Aim:
Rewrite the lines from the line with "Viewport: 1664px width, 859px" to the line with "click(x=10, y=33)", replacing "icon" with "symbol" and leaving everything else unchanged.

Entries from a dataset:
%%
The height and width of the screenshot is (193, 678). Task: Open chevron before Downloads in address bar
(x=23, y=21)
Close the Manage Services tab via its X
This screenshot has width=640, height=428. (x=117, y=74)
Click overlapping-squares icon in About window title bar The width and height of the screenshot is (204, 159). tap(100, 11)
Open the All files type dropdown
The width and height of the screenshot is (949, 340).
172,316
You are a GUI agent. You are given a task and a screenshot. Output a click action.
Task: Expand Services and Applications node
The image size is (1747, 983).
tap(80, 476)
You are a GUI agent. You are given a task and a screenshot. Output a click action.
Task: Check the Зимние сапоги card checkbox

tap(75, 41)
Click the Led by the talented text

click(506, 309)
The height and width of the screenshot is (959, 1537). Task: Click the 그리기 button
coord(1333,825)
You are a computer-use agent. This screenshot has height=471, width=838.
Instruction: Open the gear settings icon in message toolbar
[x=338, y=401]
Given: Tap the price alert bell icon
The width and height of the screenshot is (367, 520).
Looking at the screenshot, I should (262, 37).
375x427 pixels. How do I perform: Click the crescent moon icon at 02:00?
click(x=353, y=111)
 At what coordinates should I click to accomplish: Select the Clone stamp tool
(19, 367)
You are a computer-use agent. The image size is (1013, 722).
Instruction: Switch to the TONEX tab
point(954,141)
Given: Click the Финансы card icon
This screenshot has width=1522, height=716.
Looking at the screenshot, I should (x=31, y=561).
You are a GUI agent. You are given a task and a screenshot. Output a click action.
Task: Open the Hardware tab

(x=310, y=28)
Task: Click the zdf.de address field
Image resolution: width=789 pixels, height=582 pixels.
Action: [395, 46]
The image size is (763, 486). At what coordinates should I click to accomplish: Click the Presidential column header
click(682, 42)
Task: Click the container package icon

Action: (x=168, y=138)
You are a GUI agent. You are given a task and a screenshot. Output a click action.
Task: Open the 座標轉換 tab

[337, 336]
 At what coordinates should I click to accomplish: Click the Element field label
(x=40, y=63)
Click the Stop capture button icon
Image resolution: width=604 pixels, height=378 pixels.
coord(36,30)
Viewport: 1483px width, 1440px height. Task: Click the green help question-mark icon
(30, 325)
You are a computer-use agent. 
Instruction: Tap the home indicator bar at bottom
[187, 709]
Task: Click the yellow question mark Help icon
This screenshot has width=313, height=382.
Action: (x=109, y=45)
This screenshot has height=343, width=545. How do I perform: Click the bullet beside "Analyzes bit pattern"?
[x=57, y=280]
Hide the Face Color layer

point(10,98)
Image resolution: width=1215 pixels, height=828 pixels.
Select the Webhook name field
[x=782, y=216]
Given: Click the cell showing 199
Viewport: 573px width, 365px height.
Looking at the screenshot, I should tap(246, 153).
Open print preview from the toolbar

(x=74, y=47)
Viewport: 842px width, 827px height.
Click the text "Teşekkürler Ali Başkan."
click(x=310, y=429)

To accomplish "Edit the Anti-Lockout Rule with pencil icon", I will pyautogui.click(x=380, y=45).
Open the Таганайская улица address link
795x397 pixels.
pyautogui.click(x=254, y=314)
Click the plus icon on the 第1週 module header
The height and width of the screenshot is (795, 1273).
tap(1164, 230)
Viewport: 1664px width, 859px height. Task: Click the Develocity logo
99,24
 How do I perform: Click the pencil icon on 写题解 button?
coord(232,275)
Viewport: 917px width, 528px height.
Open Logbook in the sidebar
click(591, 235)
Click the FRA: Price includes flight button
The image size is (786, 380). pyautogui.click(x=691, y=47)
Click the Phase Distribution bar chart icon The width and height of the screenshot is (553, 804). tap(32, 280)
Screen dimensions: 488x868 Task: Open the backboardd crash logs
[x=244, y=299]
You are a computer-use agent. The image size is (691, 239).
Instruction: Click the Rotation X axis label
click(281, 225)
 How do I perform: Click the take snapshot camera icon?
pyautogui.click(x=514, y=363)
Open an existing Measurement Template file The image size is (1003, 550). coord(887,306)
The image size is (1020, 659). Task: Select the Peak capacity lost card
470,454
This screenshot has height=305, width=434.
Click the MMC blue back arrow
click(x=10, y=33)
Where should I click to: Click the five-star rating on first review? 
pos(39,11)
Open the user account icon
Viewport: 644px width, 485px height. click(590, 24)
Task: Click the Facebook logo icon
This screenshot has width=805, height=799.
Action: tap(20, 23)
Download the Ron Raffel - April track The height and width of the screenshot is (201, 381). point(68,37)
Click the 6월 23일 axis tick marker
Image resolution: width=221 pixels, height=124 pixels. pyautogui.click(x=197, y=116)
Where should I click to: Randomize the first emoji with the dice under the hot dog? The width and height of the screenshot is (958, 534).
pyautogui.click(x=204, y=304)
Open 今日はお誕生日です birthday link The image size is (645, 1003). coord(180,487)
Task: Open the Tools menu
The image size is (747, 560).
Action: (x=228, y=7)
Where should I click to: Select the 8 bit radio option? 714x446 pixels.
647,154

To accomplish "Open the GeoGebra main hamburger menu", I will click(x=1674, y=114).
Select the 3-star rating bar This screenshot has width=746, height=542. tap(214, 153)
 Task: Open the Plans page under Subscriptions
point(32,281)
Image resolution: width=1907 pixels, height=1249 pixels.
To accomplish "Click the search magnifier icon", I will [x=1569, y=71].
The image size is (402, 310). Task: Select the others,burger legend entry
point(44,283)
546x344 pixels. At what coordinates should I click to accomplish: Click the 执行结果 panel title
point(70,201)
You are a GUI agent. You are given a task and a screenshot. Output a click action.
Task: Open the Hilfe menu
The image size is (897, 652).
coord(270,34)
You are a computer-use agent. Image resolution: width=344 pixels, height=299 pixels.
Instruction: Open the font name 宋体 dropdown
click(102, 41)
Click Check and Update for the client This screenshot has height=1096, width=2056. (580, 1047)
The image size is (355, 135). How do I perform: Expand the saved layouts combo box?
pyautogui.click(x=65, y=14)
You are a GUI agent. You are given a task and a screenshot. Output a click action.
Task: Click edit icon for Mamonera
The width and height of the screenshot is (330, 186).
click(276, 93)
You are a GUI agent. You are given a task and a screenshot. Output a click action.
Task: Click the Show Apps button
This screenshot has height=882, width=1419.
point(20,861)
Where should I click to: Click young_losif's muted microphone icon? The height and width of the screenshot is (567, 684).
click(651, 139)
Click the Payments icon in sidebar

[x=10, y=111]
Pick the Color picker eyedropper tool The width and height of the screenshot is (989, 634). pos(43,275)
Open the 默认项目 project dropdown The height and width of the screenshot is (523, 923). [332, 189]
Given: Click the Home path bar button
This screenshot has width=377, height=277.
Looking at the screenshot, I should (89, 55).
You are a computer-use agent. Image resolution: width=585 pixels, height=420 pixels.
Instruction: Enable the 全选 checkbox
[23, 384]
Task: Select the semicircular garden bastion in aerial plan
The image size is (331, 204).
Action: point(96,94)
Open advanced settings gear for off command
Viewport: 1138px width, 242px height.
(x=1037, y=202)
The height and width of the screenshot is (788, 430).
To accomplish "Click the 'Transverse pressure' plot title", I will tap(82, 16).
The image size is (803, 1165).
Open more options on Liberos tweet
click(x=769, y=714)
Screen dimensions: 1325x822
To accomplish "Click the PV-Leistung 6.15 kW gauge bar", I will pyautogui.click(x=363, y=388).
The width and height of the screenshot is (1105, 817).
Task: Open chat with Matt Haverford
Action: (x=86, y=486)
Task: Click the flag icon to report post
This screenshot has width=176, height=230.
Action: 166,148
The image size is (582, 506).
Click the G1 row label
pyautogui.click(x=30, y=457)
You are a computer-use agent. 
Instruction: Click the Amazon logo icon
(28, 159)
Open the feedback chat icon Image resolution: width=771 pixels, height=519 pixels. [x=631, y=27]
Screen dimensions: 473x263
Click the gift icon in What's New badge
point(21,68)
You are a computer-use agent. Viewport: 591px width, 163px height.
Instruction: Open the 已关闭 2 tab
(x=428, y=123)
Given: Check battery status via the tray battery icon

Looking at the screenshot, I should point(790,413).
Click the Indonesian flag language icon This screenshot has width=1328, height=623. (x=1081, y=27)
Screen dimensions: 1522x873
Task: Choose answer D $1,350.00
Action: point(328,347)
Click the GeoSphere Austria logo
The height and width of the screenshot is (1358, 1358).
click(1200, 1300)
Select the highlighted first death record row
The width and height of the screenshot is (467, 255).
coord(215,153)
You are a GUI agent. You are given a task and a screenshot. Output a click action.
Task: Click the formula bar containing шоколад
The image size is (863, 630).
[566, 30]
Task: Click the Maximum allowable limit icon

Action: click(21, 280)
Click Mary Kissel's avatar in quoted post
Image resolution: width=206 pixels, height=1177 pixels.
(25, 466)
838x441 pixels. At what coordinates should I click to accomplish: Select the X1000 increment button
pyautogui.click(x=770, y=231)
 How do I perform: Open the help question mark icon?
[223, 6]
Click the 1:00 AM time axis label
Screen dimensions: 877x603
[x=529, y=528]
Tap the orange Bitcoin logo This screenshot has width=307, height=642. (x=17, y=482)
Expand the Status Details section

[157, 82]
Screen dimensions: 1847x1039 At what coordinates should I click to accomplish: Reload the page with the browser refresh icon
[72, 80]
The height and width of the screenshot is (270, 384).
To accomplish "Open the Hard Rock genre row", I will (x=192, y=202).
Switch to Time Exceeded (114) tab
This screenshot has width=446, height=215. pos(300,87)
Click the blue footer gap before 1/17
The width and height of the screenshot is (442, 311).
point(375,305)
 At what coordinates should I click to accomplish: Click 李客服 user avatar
%%
Solution to this problem:
Viewport: 1664px width, 859px height. Task: Click the Develocity logo
99,24
 How do I perform: Click the pencil symbol on 写题解 button?
coord(232,275)
Viewport: 917px width, 528px height.
Open Logbook in the sidebar
click(591, 235)
Click the FRA: Price includes flight button
The image size is (786, 380). pyautogui.click(x=691, y=47)
Click the Phase Distribution bar chart symbol The width and height of the screenshot is (553, 804). tap(32, 280)
Screen dimensions: 488x868 Task: Open the backboardd crash logs
[x=244, y=299]
You are a computer-use agent. The image size is (691, 239).
Instruction: Click the Rotation X axis label
click(281, 225)
 How do I perform: Click the take snapshot camera symbol?
pyautogui.click(x=514, y=363)
Open an existing Measurement Template file The image size is (1003, 550). coord(887,306)
The image size is (1020, 659). Task: Select the Peak capacity lost card
470,454
This screenshot has height=305, width=434.
Click the MMC blue back arrow
click(x=10, y=33)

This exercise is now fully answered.